• [The task]: Every line of the material that includes the word "beside" is to be shown.
#### Records shown
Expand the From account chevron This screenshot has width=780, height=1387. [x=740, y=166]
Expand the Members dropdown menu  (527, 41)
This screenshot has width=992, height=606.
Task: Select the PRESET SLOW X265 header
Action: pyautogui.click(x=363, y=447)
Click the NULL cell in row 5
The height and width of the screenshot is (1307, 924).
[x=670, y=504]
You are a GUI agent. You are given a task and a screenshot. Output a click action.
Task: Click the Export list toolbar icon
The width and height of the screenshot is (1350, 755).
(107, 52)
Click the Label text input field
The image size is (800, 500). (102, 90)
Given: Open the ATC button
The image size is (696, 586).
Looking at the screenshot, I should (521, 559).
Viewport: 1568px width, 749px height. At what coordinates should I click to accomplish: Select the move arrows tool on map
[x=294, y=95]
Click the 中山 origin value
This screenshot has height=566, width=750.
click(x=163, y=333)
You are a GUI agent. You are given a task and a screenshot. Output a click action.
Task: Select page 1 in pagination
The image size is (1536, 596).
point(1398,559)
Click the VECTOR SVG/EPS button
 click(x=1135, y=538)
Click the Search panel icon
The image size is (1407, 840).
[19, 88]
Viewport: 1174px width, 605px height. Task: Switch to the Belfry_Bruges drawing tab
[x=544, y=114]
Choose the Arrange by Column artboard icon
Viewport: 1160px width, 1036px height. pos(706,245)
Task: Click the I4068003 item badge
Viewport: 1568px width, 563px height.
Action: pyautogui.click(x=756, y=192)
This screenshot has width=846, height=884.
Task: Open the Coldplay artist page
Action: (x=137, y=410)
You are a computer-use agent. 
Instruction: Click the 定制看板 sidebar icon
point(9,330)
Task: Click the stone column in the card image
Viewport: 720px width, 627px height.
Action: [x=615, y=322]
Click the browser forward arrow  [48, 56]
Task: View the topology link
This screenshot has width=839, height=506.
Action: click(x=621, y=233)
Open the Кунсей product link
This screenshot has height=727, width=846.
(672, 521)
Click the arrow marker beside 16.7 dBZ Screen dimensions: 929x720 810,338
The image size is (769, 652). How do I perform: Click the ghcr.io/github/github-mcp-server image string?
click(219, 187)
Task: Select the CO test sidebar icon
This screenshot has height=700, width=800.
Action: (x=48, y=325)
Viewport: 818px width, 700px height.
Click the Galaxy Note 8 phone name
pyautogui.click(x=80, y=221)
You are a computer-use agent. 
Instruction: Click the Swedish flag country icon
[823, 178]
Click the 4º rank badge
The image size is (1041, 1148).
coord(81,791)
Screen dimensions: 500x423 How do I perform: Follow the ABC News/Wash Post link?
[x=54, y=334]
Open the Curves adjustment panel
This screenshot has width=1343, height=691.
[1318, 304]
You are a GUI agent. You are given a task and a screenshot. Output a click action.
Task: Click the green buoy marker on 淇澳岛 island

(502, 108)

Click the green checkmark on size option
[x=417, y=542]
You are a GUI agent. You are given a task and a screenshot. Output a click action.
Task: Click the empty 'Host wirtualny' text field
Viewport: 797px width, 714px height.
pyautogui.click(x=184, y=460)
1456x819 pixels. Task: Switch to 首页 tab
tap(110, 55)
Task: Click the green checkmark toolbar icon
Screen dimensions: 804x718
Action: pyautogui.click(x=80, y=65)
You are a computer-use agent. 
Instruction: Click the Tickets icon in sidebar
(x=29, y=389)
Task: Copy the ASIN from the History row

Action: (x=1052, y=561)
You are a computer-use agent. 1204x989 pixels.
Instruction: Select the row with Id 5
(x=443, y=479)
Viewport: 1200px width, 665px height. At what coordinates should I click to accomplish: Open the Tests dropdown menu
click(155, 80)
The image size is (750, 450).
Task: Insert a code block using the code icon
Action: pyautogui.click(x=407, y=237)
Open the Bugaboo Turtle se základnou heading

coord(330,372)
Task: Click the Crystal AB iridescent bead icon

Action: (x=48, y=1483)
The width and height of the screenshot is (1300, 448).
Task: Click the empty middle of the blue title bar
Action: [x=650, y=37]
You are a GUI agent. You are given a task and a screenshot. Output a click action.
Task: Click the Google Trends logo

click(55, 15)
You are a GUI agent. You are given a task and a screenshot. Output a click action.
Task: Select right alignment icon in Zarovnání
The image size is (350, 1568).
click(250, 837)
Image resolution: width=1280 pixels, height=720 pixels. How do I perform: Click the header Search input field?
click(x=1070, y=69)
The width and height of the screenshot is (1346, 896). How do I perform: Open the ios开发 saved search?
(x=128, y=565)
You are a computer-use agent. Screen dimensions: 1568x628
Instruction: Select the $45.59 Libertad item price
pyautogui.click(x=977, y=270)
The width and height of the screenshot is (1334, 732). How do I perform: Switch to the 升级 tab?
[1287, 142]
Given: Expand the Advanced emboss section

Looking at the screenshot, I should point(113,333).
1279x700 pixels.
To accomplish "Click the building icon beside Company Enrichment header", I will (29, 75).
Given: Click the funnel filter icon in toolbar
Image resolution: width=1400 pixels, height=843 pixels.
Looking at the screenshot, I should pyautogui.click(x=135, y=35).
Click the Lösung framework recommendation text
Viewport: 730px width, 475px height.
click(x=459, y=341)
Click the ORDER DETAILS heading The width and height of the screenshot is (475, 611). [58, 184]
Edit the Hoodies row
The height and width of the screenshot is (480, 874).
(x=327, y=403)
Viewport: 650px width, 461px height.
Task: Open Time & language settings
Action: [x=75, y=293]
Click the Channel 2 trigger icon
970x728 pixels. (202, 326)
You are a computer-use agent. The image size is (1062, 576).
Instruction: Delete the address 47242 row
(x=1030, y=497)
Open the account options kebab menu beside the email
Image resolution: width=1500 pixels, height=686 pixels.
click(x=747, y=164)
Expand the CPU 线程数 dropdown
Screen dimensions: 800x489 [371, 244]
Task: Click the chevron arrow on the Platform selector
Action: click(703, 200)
########
• [Response to the task]:
Click the arrow marker beside 16.7 dBZ Screen dimensions: 929x720 810,338
To accomplish "Click the building icon beside Company Enrichment header", I will (29, 75).
Open the account options kebab menu beside the email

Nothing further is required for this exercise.